Cosa fare
Nel testo sulla moria di pesci nel lago di Paola, quali due condizioni delle acque vengono indicate per escludere l'inquinamento come causa?

Testo fornito
* * * * * * * * *

E' moria di pesci sulle rive della laguna di Sabaudia, ma non è l'inquinamento ambientale la colpa di quest'ennesima strage
Sul lago di Paola va di nuovo in scena il fenomeno della moria di pesci che muoiono a migliaia e vanno a depositarsi lungo le rive di una zona sottoposta a tutela paesaggistica per il suo elevato valore ambientale. C’è chi punta, scandalizzato, l’indice contro l’inquinamento sempre più spesso chiamato in causa per spiegare i molteplici fenomeni che caratterizzano l’emegenza climatica peraltro in continua espansione a livello mondiale.
Ma nel caso del lago di Paola, a Sabaudia, l’inquinamento non c’entra nulla. All’interno di quelle acque, infatti, non solo non sono presenti scarichi o sbocchi fognari ma non è neppure consentita la navigazione a motore.
Come spesso accade con i misteri della natura la strage di pesci nella cittadina pontina ha una spiegazione “naturale” facilmente ricostruibile. Lo si dedue anche dal tenore dei commenti, spesso scandalizzati, che si leggono sul web a commento di immagini e video in cui sembra effettivamente di assistere a un grande disastro ambientale.
Ebbene la moria di pesci accade tutti gli anni nei mesi più caldi dell’estate. “Ogni anno è sempre la stesa storia -scrive indispettito un utente di Fb- non è inquinamento organico ma la fermentazione delle alghe che proliferano a causa delle temperature eccessive e consumano tutto l’ossigeno disciolto nell’acqua asfissiando così i pesci“.
A riprova di queste constatazioni altri utenti fanno notare che, se la moria dei pesci fosse dovuta a fattori di inquinamento ambientale, “i decessi avverrebbero senza soluzione di continuità anche in altri periodi dell’anno“.
Secondo altri il problema, pur ripetendosi con continuità ogni anno, è aggravato dal rifiuto da parte dei proprietari delle ville che si affacciano, in una lunga barriera di cemento senza alcuno sfogo a mare, proprio dal fatto di essersi sempre opposti all’apertura di foci o canali di sfogo in mare aperto i quali consentirebbero un ricambio e di conseguenza una più efficace ossigenazione delle acque.
Il fenomeno biologico che si ripresenta con regolarità sui fondali del lago di Paola viene accentuato dal fatto che, durante il mese di agosto, i venti provenienti dal mare si affievoliscono creando una sorta di “bolla” suscettibile di isolare le acque da una fonte naturale di arricchimento d’aria.
Poiché la trasformazione delle correnti aeree si risolve in una temperatura superficiale, più elevata, si interrompe il ricambio con l’acqua più fredda, appunto, caratterizzata da maggior densità riscontrata negli strati più profondi della palude.
Non essendoci più miscelazione tra i vari strati l’ossigeno non riesce a diffondersi in quantità sufficienti ad assicurare la sopravvivenza delle numerose specie ittiche presenti nel lago.
Le stesse tentano di guadagnare la superficie per catturare quel poco di ossigeno presente sulle onde, un’affamata ricerca di ossigeno che, al contrario, si trasforma in una trappola mortale perché i pesci, già boccheggianti, vengono uccisi da un caldo per loro insopportabile.

* * * * * * * * *

Dati disponibili
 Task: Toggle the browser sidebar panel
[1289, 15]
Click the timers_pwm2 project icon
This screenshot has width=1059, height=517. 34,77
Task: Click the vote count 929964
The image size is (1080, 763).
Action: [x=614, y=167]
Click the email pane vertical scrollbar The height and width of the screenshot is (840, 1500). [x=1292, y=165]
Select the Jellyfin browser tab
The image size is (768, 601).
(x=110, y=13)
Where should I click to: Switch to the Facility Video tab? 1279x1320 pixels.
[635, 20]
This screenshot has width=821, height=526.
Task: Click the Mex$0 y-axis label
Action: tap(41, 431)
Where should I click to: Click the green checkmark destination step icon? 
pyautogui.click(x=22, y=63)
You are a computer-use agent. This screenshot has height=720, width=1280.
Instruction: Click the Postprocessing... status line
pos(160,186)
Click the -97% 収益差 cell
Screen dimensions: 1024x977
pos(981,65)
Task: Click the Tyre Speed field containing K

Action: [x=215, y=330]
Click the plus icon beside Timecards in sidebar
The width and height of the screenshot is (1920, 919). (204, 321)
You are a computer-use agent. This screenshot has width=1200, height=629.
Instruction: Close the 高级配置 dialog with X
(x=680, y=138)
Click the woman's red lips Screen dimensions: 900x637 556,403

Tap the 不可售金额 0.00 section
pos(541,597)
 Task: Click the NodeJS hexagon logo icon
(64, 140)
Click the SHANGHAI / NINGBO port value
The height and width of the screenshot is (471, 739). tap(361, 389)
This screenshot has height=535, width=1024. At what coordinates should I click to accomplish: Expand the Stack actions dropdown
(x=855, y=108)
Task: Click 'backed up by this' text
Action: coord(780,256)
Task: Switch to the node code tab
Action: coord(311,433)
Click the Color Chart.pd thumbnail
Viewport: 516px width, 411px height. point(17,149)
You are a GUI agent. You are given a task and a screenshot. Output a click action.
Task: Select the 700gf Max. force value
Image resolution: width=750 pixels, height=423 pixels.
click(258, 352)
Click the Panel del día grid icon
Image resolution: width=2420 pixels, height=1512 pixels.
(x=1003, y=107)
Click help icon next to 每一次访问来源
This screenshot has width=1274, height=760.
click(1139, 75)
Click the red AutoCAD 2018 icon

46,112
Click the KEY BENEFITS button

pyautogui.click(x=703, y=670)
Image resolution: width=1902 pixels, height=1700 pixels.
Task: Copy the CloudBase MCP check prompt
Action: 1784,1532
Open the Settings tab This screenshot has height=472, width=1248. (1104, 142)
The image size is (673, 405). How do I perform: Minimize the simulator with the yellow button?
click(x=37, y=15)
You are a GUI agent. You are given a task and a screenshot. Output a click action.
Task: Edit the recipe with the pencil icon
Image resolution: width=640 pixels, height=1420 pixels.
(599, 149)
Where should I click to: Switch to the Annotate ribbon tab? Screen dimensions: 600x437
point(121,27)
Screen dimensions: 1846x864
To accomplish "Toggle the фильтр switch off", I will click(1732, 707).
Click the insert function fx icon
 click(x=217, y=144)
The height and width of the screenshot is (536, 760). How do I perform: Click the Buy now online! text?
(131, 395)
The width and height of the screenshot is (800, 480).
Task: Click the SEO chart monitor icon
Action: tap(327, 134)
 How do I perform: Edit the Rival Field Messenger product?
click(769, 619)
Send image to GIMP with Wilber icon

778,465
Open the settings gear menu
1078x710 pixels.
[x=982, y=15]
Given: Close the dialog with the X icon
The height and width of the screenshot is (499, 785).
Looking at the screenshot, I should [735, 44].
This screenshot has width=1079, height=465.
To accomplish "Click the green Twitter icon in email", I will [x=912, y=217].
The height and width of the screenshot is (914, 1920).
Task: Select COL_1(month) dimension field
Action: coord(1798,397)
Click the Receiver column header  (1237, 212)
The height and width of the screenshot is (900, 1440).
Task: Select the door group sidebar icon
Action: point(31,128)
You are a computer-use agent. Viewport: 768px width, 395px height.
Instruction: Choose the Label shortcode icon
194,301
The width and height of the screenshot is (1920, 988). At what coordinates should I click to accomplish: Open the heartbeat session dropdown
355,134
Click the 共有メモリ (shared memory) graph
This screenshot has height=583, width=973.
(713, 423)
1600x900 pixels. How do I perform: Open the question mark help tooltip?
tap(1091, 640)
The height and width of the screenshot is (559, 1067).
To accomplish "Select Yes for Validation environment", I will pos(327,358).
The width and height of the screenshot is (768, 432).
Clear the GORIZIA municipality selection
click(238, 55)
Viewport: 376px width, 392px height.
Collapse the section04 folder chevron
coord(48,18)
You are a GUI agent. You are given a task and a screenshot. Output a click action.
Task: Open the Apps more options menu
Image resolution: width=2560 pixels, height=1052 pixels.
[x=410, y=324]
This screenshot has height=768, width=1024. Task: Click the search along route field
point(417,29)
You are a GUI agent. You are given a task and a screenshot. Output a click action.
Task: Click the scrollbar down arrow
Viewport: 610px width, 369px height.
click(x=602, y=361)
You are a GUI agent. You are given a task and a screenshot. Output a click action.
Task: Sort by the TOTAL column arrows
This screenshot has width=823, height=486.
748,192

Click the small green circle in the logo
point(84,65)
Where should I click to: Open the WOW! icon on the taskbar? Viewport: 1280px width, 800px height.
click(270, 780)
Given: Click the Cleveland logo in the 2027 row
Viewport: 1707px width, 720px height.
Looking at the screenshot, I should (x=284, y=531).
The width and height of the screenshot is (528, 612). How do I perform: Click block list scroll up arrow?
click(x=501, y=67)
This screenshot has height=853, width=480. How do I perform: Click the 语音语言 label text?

* * * * * * * * *

Risposta
Nelle acque del lago non ci sono scarichi o sbocchi fognari e non è consentita la navigazione a motore.